A resurrected hover vehicle won’t fly
through dense forests as easily as the “Star Wars” speeder bikes from
“Return of the Jedi,” however its user friendly controls may one day
permit anyone to fly it without pilot training. The aerial vehicle
resembles a science fiction flying bike with two ducted rotors in place
of wheels, however comes from a design abandoned in the 1960s due to
balance and rollover problems. Aerofex, a California-based firm, set the
stableness issue by creating a mechanical system controlled by two
control bars at knee-level which allows the vehicle to react to a human
pilot’s leaning movements and natural sense of balance. Consider it as
lowering the threshold of flight, down to the domain of ATV’s
(all-terrain vehicles),” said Mark De Roche, an aerospace engineer as
well as founder of Aerofex.
This kind of automatic controls may
permit physicians to fly future versions of the vehicle to pay a visit
to rural patients in places without roads, or enable border patrol
officers to go about their duties without pilot training. Everything
comes about involuntarily without the need for electronics, let alone
complicated artificial common sense or flight software. It basically
captures the translations between the two in three axis ( pitch, roll
and yaw), and also triggers the aerodynamic controls needed to counter
the movement which lines the vehicle back up with the pilot,”
Since the pilot’s controlling movements
are reasonable and continuous, it performs out quite very easily to him.
But Aerofex would not plan to instantly develop and promote a manned
version. Rather, the aerospace firm observes the aerial vehicle as an
experiment platform for new unmanned drones — heavy-lift robotic
workhorses that may utilize the similar hover technology to work in
agricultural fields, or effortlessly provide supplies to
search-and-rescue teams in rough terrain. Perhaps the soldiers or
Special Forces may employ such hover drones to carry or deliver heavy
supplies in the constrained spaces between buildings in cities. U.S.

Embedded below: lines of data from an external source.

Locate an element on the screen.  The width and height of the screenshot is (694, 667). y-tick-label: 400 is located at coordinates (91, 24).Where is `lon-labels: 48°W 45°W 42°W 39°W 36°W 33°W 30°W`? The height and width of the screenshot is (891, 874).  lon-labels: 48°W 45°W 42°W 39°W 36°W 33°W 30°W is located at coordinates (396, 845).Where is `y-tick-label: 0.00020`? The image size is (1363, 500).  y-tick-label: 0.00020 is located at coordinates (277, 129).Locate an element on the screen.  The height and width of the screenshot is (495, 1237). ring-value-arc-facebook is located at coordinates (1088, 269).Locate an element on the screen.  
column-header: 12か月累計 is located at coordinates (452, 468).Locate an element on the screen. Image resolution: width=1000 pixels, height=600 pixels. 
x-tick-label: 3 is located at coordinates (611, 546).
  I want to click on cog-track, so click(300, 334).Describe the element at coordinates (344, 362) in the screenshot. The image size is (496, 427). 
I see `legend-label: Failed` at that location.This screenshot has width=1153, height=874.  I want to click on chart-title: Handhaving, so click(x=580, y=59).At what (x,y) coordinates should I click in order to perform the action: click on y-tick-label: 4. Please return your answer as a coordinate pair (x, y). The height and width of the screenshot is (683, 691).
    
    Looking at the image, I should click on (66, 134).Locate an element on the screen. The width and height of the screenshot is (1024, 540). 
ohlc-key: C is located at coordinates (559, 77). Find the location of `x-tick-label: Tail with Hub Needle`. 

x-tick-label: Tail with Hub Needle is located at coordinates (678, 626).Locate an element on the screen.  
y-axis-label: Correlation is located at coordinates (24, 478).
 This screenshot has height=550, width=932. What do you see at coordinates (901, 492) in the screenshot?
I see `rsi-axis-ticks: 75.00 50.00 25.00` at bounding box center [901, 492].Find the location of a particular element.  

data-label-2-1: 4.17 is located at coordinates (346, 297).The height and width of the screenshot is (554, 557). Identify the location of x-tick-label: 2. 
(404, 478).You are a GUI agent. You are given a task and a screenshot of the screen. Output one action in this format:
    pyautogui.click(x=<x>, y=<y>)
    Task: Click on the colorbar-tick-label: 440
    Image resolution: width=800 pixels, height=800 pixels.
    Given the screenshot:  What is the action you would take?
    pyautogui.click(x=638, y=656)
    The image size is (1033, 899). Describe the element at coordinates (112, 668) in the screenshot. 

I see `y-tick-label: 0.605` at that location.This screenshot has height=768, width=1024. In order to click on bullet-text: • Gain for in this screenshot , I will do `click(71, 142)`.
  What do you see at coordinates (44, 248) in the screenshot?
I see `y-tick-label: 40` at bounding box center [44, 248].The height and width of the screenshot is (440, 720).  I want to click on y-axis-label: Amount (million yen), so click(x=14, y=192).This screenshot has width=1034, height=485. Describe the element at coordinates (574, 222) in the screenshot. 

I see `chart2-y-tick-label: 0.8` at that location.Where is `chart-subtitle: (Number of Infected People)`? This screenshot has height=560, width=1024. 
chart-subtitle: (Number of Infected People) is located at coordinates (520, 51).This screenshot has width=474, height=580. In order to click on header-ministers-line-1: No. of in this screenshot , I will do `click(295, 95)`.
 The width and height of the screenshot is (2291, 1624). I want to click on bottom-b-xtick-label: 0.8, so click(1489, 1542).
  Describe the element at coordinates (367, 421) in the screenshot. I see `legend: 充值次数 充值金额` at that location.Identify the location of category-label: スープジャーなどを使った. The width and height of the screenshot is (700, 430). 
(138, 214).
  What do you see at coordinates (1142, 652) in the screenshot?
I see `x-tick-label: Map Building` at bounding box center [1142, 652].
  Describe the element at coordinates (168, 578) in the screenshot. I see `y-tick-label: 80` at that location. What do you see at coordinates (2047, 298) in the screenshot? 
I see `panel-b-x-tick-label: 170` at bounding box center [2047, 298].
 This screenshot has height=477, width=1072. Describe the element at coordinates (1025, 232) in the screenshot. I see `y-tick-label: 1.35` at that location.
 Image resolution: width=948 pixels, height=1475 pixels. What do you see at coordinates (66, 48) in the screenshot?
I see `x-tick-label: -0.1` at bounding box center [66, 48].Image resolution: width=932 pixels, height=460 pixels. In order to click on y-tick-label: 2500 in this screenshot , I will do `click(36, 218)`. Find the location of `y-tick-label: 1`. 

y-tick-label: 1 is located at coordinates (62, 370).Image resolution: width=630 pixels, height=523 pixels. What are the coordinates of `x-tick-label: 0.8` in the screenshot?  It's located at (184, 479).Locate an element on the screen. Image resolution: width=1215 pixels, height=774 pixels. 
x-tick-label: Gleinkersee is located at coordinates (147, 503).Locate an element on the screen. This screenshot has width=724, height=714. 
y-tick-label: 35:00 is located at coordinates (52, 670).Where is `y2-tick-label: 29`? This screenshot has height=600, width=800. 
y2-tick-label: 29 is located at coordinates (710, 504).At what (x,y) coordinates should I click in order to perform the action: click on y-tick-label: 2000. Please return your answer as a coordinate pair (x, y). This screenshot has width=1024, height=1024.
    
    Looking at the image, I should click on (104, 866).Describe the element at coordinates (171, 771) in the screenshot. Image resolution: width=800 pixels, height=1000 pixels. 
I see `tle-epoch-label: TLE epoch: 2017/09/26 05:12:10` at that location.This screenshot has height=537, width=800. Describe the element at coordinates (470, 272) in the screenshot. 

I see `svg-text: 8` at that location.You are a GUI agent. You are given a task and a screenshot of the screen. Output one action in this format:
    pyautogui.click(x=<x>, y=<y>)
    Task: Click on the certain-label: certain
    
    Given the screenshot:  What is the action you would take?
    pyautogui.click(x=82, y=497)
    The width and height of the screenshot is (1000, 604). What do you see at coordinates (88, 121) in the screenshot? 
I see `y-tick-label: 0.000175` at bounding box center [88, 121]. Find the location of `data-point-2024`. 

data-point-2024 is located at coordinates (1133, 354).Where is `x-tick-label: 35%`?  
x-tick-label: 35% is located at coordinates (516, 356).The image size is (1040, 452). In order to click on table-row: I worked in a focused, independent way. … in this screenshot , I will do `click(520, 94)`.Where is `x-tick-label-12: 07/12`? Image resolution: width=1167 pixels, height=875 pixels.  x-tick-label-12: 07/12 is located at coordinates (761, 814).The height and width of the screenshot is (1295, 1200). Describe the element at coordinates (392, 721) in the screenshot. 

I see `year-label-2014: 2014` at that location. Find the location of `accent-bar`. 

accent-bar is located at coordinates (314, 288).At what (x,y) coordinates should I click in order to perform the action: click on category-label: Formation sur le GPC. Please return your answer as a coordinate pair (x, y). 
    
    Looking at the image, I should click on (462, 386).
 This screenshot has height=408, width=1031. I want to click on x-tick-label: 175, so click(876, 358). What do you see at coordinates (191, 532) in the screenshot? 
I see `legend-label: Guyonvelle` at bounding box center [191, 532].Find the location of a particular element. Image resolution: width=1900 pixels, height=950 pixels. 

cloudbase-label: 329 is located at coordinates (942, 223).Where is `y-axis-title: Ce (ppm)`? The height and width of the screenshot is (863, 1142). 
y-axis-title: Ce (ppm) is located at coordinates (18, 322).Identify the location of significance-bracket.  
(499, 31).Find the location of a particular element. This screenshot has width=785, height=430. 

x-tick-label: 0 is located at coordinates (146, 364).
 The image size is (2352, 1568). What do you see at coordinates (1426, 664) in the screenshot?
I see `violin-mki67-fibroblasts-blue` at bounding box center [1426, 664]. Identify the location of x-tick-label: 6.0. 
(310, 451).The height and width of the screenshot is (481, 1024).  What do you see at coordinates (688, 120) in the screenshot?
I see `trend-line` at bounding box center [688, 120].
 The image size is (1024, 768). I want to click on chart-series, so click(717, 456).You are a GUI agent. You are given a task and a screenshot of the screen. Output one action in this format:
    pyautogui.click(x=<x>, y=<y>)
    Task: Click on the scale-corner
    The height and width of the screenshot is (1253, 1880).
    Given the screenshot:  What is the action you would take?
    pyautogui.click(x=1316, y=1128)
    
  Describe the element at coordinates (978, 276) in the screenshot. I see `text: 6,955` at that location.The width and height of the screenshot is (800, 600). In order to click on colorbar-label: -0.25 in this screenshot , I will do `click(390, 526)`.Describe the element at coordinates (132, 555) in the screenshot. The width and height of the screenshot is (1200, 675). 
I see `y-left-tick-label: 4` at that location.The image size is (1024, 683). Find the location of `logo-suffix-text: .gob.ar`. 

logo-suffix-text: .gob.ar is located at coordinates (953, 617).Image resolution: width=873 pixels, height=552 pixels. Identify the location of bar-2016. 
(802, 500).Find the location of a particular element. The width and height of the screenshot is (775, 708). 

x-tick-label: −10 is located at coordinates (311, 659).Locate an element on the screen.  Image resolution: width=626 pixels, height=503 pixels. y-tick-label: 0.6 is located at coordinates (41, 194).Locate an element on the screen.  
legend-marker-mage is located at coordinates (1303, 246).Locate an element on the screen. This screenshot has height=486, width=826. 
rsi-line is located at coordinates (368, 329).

Marines have actually begun testing robotic helicopters to provide
supplies in Afghanistan.
The hovering drones will not fly as
successfully as helicopters due to their shorter rotor blades; however
their completely enclosed rotors have the benefit of a much smaller size
and protection near humans. They are really much less effective than a
helicopter, that has the advantage of larger diameter rotors,” De Roche
explained. “They have exclusive performance advantages, however; since
they have verified flight within trees, near walls and under bridges.
Aerofex possesses presently limited human flight testing to a height of
15 feet in addition to speeds of around 30 mph, however more out of
caution rather than due to any technological limits. Earlier versions of
the hover vehicles can fly about as quickly as helicopters, De Roche
said. Flight testing in California’s Mojave Desert led to the
presentation of a technical paper regarding Aerofex’s achievements at
the Future Vertical Lift Conference in January 2012. The firm ideas to
fly a second version of its vehicle in October, as well as make an
unmanned drone version for flight testing by the end of 2013.